Looking at the "point & figure" chart on Esco from StockCharts.com, we can see that after peaking at $54 in September, 2008, the company continues to be under pressure, bottoming at $29 in October, 2008, and appearing to be trying to work its way slowly higher. This appears fairly typical for the severe bear market that we find ourselves in today.
In terms of valuation, looking at Yahoo "Key Statistics" on Esco (ESE), we can see that the company is a mid-cap stock with a market capitalization of $883.89 million. The trailing p/e is 22.94, but with the rapid growth expected, the forward p/e (fye 30-Sep-09) is only 15.57. Thus, the PEG ratio comes in at a very reasonable 0.61.
In terms of valuation, utilizing the Fidelity.com eresearch website, we can see that the Price/Sales (TTM) ratio of 1.33, is higher than the industry average of 0.66. Even by profitability, the Retorn on Equity (TTM) comes in at 10.25%, compared ot the industry average of 20.87%. Neither of these indices come out particularly flattering to ESE relative to its peers.
Finishing up with Yahoo, there are 26.04 million shares outstanding with 25.34 million that float.

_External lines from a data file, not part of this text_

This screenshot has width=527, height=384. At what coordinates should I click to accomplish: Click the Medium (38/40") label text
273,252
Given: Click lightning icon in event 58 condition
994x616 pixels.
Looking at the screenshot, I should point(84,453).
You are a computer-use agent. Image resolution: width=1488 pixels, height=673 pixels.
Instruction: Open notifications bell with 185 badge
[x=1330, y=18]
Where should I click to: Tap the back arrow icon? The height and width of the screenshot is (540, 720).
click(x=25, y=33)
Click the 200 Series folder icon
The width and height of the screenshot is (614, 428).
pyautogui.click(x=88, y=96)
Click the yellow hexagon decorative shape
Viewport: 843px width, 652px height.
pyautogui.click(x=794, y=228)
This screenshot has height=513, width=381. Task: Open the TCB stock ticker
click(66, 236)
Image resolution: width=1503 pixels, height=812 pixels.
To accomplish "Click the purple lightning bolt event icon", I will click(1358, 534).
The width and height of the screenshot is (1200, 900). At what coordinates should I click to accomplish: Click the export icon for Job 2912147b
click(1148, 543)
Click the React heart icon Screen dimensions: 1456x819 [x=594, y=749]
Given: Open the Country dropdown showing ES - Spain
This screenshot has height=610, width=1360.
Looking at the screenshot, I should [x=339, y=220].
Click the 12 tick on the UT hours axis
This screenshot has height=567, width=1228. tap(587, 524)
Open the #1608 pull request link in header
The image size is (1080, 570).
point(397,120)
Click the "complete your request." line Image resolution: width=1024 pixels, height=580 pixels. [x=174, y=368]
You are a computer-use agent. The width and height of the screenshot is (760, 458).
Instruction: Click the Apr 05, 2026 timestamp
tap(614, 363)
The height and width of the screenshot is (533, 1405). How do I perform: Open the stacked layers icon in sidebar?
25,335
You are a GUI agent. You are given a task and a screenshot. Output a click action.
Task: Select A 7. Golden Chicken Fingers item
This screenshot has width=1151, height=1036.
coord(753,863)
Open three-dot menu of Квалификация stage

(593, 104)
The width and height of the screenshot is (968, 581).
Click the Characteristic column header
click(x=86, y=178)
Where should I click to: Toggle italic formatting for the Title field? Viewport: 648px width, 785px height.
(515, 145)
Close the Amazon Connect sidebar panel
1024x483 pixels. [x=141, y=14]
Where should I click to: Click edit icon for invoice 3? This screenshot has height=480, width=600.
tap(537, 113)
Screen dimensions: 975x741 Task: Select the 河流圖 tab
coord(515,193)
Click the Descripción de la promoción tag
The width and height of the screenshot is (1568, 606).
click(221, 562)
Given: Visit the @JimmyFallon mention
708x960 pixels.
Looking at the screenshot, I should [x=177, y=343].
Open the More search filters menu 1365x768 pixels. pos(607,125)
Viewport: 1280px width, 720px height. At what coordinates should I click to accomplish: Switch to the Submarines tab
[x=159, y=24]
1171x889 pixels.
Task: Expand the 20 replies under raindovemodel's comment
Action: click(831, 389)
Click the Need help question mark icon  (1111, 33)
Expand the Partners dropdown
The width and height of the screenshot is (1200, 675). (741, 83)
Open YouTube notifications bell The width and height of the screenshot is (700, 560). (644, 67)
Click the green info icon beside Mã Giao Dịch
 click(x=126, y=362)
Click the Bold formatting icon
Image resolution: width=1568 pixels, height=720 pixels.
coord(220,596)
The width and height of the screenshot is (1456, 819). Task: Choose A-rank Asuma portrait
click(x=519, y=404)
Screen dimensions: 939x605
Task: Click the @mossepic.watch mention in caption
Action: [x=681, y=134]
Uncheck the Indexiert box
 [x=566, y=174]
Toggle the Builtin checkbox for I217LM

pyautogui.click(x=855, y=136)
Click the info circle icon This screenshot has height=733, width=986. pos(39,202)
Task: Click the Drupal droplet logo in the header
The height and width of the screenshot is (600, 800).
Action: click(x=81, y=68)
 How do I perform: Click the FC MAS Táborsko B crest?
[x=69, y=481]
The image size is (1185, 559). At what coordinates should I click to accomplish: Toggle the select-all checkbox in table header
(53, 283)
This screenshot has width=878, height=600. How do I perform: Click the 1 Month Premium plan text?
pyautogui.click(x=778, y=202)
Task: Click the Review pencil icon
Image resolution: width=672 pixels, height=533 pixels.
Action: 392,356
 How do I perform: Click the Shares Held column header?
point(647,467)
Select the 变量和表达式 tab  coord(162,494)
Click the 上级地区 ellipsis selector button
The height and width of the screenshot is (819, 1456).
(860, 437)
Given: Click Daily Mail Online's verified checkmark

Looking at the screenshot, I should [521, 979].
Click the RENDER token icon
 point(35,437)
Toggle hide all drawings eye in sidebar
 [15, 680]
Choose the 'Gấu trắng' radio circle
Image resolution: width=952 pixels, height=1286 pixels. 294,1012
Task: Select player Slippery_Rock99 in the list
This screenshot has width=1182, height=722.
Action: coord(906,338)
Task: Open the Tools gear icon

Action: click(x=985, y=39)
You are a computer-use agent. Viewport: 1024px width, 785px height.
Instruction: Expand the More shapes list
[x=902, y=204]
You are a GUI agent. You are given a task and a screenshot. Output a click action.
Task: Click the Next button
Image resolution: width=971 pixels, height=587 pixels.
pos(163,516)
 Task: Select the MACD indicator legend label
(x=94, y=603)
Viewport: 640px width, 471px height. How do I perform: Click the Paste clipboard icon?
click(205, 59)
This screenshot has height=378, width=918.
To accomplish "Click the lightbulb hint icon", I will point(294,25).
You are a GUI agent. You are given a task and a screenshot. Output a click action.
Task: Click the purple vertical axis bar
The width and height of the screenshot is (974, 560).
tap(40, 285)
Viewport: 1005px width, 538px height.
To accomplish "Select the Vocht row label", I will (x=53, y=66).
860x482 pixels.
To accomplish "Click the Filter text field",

Currently, there are 2.42 million shares out short (as of 10/10/08), representing 8.1 trading days. This is significant relative to my own arbitrary '3 day rule' for short interest.
As noted, no dividend is paid, and the last stock split was a 2:1 split back on September 26, 2005.
To summarize, being under my 5 position minimum (my own trading rule), I had a 'permission slip' to be adding another position to bring be back to my minimum in equities exposure. Esco made the list today, was a fairly good fit for my blog and my strategy and I purchased a 'reduced' position for my trading account. The latest quarterly report was strong, the last 5 years have been strong, valuation is reasonable with a PEG well under 1.0, but the chart looks rather dismal.
It is good that I have a little price appreciation today as so many of the time I have purchased shares recently on a positive earnings announcement, many have declined on profit-taking even the same day. The follow-through today is encouraging.